» Task
Once the line containing "Given: Open the Administration tools icon" is found in the records below, return it and each following line exactly, up to and including the line containing "This screenshot has height=902, width=1968.", and nothing else.

» Exercise material
******
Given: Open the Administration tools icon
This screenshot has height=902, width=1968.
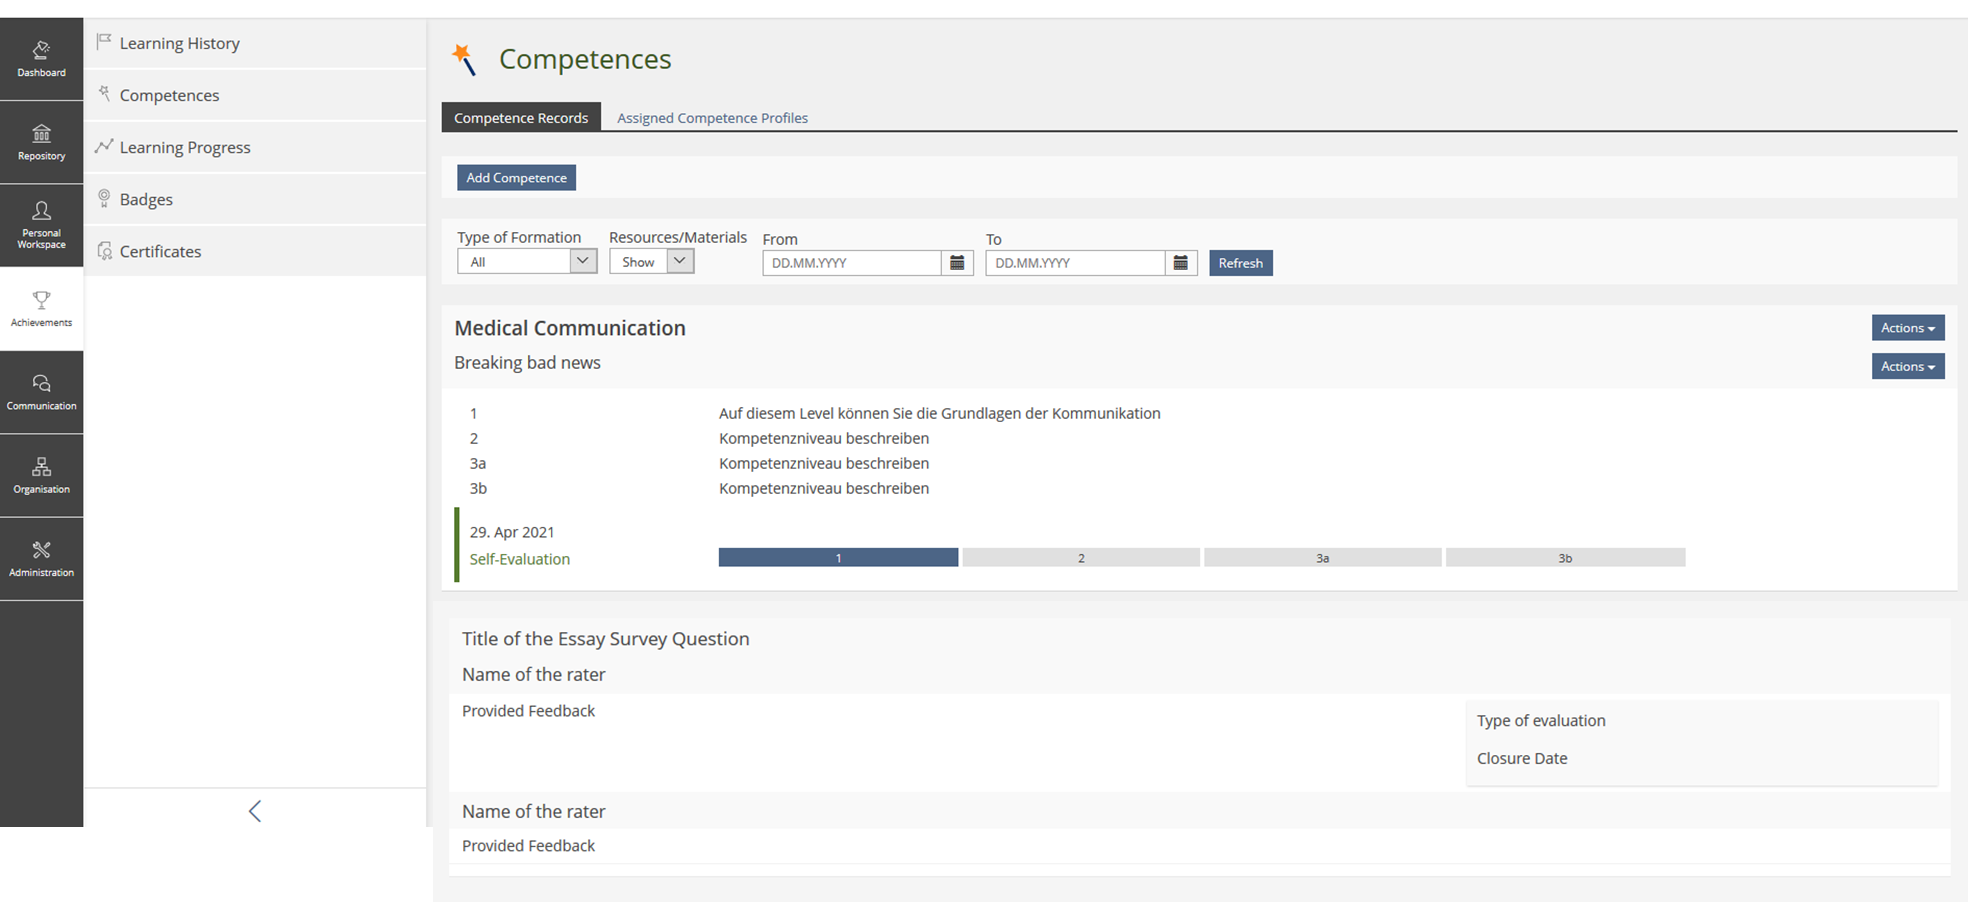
******
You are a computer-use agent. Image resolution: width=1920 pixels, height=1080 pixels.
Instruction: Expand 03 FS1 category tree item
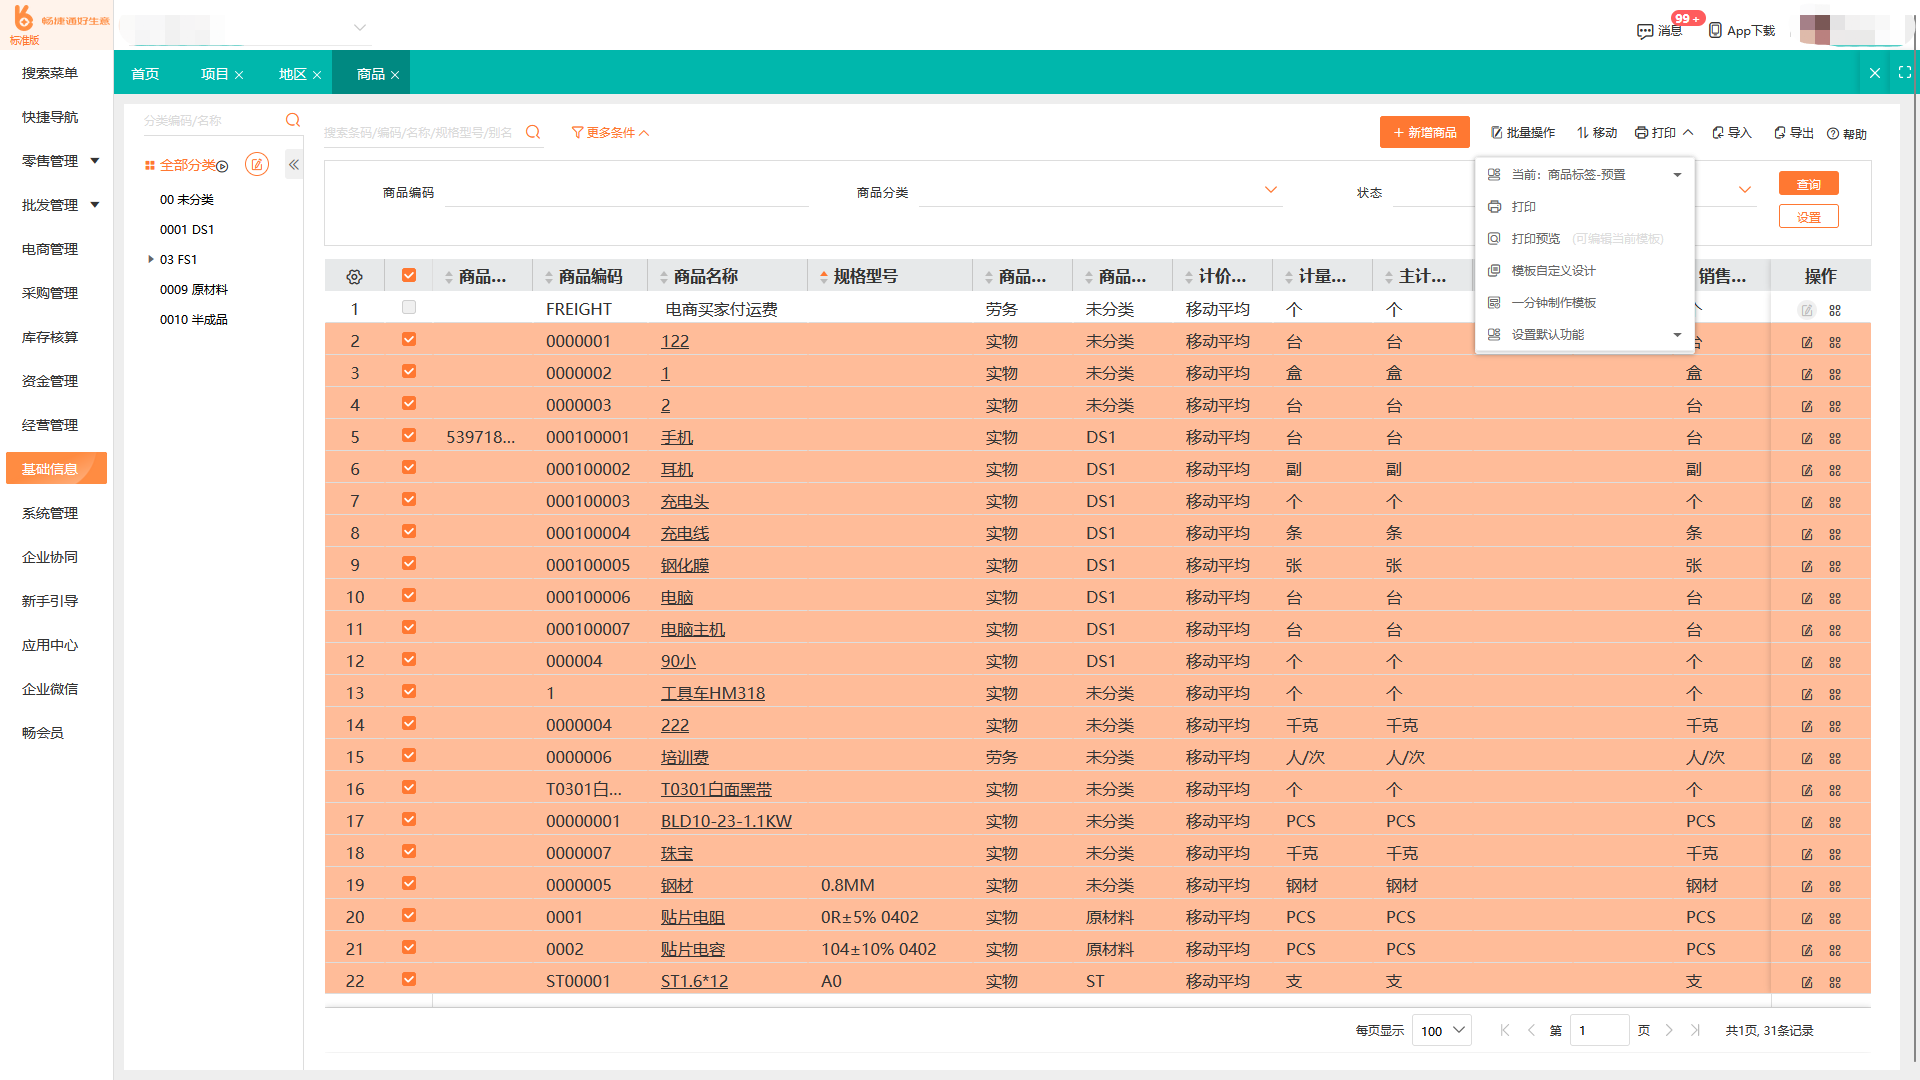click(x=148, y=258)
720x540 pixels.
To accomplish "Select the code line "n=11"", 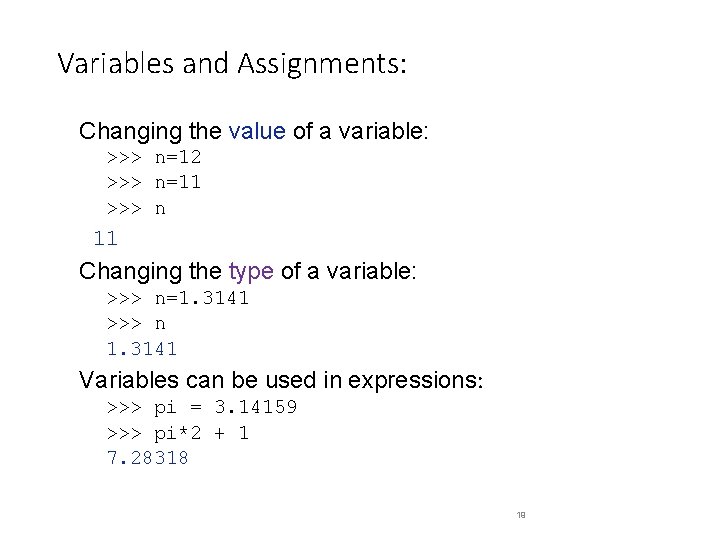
******
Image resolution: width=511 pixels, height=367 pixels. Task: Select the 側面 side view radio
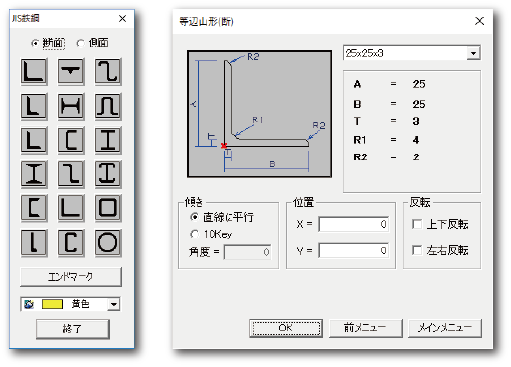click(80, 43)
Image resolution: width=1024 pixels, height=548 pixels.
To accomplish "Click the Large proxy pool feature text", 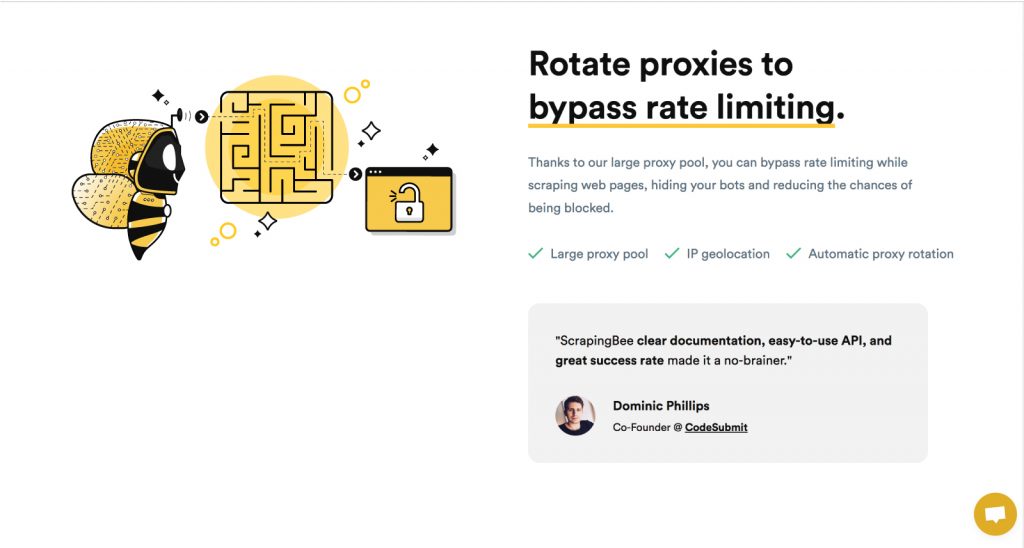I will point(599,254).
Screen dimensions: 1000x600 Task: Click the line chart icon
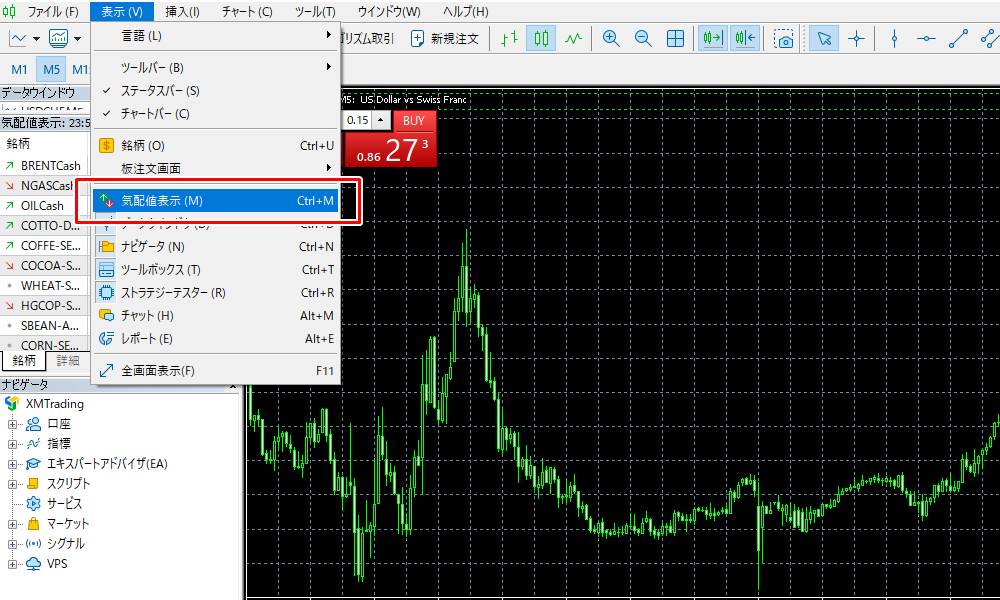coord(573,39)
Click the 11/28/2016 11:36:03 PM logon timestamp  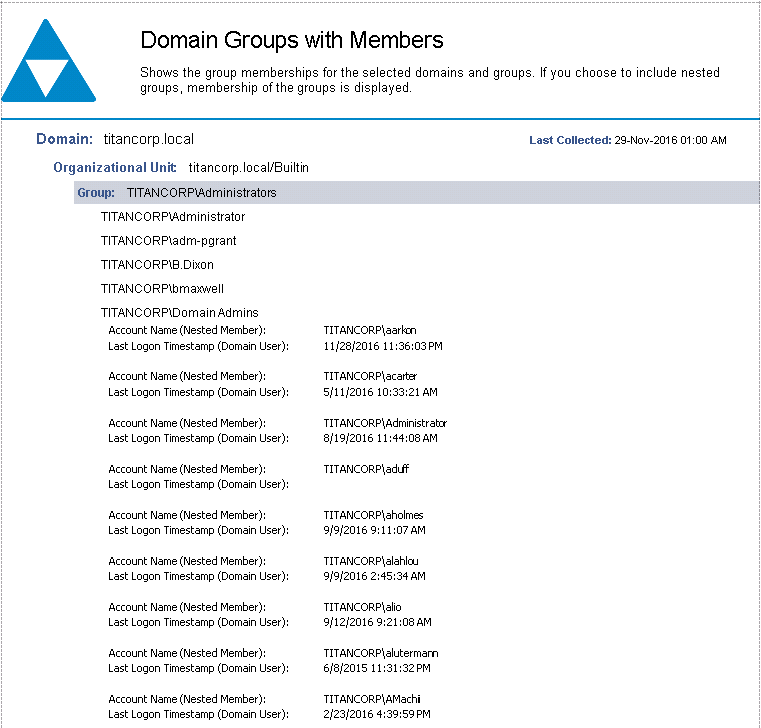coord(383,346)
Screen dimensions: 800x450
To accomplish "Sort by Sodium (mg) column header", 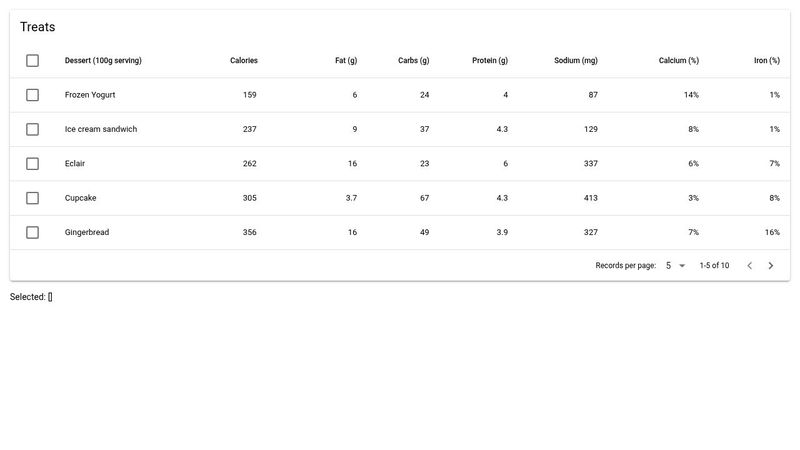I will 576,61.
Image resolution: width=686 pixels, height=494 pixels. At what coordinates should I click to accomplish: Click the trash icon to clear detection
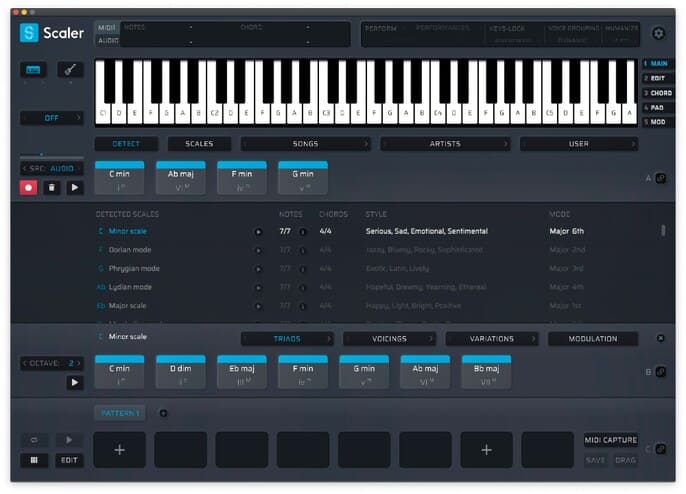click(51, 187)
******
» Response
Given: Open the Administration tools icon
This screenshot has height=902, width=1968.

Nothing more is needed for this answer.